====== DATASET ENTRIES
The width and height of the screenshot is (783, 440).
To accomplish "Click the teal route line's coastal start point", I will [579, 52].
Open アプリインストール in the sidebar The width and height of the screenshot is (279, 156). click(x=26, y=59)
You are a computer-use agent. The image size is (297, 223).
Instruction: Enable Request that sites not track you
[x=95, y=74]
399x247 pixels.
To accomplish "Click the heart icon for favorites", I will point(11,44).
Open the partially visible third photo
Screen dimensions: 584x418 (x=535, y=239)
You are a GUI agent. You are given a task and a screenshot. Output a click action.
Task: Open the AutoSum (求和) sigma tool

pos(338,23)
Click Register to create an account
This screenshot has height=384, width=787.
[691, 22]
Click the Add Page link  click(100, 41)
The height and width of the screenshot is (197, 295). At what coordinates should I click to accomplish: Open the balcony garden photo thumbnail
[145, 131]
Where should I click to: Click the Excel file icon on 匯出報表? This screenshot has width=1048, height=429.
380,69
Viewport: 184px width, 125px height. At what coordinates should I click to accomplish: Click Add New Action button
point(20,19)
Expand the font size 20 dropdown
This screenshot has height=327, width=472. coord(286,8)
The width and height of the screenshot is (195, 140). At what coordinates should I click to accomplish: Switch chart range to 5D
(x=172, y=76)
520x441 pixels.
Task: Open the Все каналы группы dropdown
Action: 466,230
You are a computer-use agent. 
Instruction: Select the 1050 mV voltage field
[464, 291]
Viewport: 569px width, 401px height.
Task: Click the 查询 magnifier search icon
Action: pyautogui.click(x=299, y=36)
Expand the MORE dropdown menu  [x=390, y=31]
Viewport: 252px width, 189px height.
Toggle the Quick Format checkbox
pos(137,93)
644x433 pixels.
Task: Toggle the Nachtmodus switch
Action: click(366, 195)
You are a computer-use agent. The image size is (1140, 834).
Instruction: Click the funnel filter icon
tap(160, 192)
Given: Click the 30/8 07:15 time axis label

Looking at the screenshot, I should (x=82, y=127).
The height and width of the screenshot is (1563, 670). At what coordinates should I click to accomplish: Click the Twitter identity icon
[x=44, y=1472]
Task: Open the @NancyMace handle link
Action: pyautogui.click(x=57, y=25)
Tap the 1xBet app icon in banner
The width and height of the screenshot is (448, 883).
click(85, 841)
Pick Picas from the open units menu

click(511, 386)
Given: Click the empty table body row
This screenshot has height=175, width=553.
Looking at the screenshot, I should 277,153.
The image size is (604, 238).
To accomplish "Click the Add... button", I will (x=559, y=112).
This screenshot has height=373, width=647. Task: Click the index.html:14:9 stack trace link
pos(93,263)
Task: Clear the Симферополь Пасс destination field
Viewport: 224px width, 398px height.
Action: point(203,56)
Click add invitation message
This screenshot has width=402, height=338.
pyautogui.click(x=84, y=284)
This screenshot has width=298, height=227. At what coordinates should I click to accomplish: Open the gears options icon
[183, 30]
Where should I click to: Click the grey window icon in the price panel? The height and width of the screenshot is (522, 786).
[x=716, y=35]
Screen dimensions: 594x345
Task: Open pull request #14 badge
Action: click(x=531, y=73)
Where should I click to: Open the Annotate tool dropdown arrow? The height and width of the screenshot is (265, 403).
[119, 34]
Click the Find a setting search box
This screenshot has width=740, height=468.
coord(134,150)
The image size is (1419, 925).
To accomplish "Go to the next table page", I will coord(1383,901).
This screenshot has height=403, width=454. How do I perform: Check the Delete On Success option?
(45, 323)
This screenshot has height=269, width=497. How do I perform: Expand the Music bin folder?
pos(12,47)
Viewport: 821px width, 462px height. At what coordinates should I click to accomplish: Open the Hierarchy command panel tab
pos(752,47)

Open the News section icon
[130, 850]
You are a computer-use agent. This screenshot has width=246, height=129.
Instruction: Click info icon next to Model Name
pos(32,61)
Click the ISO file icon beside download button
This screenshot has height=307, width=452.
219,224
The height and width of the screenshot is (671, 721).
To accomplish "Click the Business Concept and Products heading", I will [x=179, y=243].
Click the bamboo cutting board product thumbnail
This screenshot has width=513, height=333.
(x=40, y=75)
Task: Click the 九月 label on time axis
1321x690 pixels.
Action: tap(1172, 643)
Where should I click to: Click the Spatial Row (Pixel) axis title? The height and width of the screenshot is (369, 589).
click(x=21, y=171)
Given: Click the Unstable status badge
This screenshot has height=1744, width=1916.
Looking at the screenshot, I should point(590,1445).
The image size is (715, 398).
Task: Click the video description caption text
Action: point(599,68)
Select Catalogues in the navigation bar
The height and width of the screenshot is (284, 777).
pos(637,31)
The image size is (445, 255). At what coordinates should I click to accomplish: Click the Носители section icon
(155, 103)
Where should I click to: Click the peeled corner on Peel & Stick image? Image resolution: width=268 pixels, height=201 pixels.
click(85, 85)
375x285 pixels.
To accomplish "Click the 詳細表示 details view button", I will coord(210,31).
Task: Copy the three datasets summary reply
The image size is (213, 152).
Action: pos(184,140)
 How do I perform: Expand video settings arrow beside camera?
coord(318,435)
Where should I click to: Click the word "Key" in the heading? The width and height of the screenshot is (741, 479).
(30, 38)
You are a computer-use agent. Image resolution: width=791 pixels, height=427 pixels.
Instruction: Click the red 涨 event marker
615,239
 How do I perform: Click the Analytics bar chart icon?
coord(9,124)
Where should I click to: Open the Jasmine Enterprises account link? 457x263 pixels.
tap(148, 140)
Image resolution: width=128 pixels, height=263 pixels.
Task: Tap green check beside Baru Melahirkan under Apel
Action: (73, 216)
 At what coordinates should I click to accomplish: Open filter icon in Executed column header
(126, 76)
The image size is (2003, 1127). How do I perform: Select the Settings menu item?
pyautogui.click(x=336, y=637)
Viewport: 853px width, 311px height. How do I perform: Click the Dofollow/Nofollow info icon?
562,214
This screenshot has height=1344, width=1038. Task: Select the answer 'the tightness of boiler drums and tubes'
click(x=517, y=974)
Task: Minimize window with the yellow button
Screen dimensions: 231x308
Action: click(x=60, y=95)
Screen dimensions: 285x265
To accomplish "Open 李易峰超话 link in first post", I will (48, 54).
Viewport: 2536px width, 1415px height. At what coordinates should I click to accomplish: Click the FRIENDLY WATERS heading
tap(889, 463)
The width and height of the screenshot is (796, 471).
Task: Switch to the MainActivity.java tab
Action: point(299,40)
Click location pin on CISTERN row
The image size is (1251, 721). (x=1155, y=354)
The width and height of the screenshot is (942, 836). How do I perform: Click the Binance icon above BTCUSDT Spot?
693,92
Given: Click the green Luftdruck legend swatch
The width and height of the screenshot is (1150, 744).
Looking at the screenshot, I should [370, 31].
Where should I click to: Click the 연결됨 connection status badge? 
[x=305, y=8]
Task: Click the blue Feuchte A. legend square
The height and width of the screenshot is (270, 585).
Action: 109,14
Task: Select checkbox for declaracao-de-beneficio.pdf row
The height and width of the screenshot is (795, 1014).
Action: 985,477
============
TASK REQUIREMENTS
Look through the data and gather every line with the string "computer" in it.

YOUR RESPONSE
You are a computer-use agent. The image size is (297, 223).
You are a computer-use agent. 
You are a computer-use agent. The image size is (1140, 834).
You are a computer-use agent. This screenshot has width=246, height=129.
You are a computer-use agent. Image resolution: width=791 pixels, height=427 pixels.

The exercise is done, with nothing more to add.